### AIM OF THE TASK
Reproduce verbatim the lines of the items below that fall between the line holding "has height=559, width=579." and the line holding "click(x=184, y=626)", inclusive.
---+---
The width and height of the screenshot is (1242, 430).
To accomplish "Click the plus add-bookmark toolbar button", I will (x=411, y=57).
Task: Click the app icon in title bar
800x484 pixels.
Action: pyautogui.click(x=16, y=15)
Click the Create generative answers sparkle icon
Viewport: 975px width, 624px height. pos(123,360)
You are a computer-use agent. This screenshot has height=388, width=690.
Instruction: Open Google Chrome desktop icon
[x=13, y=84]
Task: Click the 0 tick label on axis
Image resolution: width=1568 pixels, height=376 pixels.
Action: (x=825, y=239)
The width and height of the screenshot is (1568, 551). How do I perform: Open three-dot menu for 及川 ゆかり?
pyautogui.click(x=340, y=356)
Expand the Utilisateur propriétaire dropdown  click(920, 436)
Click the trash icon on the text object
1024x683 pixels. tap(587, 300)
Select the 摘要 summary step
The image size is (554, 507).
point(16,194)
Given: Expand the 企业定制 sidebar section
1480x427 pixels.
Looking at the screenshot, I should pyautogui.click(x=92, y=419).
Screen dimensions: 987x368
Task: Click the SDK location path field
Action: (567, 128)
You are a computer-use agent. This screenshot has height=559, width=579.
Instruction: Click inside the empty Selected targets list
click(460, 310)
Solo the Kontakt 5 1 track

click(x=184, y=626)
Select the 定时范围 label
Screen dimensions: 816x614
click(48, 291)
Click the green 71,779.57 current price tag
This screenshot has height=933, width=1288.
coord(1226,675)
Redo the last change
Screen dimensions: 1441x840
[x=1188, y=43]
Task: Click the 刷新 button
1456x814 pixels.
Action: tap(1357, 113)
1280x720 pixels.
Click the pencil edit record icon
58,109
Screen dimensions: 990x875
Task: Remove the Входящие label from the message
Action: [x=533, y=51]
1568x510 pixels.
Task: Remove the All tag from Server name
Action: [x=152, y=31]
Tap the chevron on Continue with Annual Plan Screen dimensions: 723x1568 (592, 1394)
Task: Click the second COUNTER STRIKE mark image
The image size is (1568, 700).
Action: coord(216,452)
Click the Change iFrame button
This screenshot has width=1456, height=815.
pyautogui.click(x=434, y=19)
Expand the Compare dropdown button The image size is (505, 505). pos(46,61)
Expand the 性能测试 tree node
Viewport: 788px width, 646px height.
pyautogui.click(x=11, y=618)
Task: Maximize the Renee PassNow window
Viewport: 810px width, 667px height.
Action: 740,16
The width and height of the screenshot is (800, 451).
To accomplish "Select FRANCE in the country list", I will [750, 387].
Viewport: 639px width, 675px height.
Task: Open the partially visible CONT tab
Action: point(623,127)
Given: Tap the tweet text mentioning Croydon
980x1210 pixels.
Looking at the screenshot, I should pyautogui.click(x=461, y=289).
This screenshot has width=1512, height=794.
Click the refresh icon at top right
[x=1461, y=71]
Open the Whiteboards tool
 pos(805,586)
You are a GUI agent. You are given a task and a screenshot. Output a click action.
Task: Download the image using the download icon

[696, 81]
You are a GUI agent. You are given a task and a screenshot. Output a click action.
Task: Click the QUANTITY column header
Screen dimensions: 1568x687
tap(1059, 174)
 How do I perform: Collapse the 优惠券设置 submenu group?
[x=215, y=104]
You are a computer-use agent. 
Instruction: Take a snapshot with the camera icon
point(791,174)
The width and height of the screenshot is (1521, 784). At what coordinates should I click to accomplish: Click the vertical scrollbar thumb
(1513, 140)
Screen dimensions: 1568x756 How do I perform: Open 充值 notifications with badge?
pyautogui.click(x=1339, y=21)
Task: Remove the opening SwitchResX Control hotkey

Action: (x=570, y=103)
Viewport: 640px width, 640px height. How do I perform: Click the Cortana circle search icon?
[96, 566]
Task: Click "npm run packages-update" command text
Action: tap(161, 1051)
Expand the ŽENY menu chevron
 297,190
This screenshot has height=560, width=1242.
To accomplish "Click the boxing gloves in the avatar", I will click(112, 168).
---+---
### COMPLETE RESPONSE
You are a computer-use agent. This screenshot has height=559, width=579.
Instruction: Click inside the empty Selected targets list
click(460, 310)
Solo the Kontakt 5 1 track

click(x=184, y=626)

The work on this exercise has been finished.